Despacio, nerviosa, tímida, me llevo las manos al bajo de mi jersey y lentamente me deshago de él sacándomelo por la cabeza. Pedro no dice nada, pero la manera en la que me mira me hace sentir increíblemente sexy. Es una mirada fría, incluso un poco dura, pero llena de una sensualidad sin precedentes, como si estuviese haciendo exactamente lo que quiere, como si otra vez le estuviese complaciendo sin ni siquiera saber que lo conseguiría.
Me descalzo, me desabrocho los vaqueros y con la misma lentitud me deshago de ellos. Llevo un sencillo conjunto de ropa interior azul, pero ahora mismo me siento como si fuese carísima lencería de La Perla.
Pedro me hace un leve gesto con la cabeza para que entre en la habitación. Comienzo a caminar.

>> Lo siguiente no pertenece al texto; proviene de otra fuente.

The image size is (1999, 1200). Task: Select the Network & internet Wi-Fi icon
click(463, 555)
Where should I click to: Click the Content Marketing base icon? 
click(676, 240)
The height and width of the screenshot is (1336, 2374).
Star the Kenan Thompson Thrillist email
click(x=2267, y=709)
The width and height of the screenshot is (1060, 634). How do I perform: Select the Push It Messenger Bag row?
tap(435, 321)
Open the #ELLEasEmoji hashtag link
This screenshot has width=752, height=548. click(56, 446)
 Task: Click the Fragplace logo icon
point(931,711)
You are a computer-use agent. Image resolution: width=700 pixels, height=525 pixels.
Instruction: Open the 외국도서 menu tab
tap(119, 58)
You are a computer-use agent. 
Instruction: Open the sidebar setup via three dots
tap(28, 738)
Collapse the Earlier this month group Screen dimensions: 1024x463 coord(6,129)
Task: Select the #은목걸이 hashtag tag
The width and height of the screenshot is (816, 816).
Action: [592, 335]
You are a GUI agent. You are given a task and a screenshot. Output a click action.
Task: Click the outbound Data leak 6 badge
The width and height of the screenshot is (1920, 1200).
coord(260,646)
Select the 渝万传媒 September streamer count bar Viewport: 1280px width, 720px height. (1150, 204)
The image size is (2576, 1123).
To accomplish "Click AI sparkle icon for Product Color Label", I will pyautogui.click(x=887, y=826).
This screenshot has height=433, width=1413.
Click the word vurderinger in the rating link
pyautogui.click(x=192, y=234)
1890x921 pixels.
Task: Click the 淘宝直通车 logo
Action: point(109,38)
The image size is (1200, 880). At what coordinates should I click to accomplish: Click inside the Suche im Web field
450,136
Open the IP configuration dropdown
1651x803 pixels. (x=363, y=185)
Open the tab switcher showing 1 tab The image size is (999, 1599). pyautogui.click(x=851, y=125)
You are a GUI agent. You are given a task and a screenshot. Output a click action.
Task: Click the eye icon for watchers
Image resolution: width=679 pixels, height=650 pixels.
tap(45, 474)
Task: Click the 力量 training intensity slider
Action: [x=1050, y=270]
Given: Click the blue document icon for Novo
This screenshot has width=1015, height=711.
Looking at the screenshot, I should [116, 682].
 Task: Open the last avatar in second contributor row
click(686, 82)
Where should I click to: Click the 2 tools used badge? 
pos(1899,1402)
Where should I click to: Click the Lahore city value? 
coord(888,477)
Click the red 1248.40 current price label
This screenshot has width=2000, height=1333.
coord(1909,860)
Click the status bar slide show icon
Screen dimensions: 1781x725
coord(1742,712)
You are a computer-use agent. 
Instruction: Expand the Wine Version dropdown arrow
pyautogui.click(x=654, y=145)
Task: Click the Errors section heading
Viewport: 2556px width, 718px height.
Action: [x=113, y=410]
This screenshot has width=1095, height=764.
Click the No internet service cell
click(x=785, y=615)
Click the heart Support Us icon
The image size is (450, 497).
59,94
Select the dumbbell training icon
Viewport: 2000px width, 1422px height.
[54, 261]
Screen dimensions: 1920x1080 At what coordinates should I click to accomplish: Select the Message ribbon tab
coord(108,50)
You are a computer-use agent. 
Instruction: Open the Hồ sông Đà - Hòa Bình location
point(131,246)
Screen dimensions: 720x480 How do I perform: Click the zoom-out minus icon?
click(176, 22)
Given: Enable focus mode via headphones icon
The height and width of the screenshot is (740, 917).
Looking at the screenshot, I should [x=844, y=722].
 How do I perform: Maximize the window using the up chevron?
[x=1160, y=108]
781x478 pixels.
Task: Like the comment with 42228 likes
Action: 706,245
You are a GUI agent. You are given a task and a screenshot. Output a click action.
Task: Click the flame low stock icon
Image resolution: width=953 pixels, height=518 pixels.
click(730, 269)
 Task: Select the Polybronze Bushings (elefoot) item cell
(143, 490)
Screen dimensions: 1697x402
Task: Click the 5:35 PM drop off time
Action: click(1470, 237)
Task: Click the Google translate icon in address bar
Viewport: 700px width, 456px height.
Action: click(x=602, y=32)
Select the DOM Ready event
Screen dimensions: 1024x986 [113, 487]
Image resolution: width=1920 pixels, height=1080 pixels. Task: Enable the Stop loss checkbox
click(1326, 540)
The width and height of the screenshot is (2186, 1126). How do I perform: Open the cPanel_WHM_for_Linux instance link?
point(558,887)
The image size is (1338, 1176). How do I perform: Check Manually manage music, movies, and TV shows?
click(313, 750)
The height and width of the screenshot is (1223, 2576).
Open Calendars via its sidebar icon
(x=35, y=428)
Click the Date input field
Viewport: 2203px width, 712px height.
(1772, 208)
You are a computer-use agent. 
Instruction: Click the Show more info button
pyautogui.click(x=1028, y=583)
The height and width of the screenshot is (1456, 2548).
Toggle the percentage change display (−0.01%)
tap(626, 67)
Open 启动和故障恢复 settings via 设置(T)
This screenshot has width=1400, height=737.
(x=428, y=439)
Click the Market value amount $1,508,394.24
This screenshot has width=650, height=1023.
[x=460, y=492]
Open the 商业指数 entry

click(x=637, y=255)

Uno de mis pies sigue al otro y, en realidad, los dos siguen su estela de increíble atractivo. Cuando sólo me quedan un par de metros, Pedro se separa apenas un paso de la puerta.
Todo es tan sensual.
Al pasar junto a él, tomándome por sorpresa, me coge de las caderas y me lleva contra la puerta. Me levanta a pulso sin ningún esfuerzo y yo reacciono inmediatamente entrelazando mis piernas alrededor de su cintura y mis brazos en su cuello. Me besa desbocado. Su cuerpo aprisionando el mío es lo único que necesito para dejarme llevar.
—Pecosa —me llama contra mis labios.
—Lo sé. Esto es sexo, nada más —respondo completamente entregada.
—No —replica a la vez que se separa lo suficiente para que sus ojos atrapen los míos, dejándome absolutamente claro con su mirada que no podría estar más equivocada—. Esto es follar, hasta caer rendidos, y no lo vamos a estropear con una estupidez como el amor.
Antes de que pueda responder o protestar, vuelve a conquistar mi boca absolutamente indomable y yo lo recibo encantada. Saca un condón del bolsillo, rasga el envoltorio con los dientes y, con la agilidad del que se ha visto en esta situación un millón de veces, se echa hacia atrás, libera su erección y se coloca el preservativo.
Pedro aparta la tela de mis bragas y de un solo movimiento entra en mí. Los dos gemimos al unísono. Su mano avanza por mi costado hasta perderse en mi pelo. Con la segunda embestida me obliga a alzar la cabeza y otra vez mi boca, y yo, somos suyas.
*****
Meto las manos bajo la almohada y me acomodo de lado. Pedro está tumbado junto a mí, con la vista clavada en el techo y una de sus manos descansado en mi cadera, haciendo perezosos círculos con el pulgar. Nuestras respiraciones aún están suavemente aceleradas.
—Lola me dijo que eras alemán —comento con la voz tenue para no romper la atmósfera tranquila y relajante en la que estamos sumidos —, pero no tienes acento.
Quiero conocerlo un poco mejor.
—Nací en Múnich. Mis padres murieron cuando tenía quince años y vine aquí.
Sus palabras son frías, distantes. Me pregunto si es un mecanismo de defensa o simplemente es que, el hombre con menos empatía que he conocido, ni siquiera puede sentirla consigo mismo.
—Lo has simplificado bastante, ¿no?
—Eso pasó hace diecisiete años. No hay más que contar, ni más que preguntar —Y tengo la sensación de que ha sido una advertencia.
Pedro se incorpora levemente y apaga la luz.
—Además —continúa—, será mejor que nos durmamos ya. Imagino que querrás estar descansada para tu examen ficticio de mañana.
Tuerzo el gesto en la oscuridad. ¡Mierda! ¡Me ha pillado!
Pedro sonríe, me coge de la cintura y me lleva una vez más contra su pecho. Mis labios se inundan de su sonrisa y me dejo envolver por sus brazos.
Espero de verdad tener claro lo que quiero.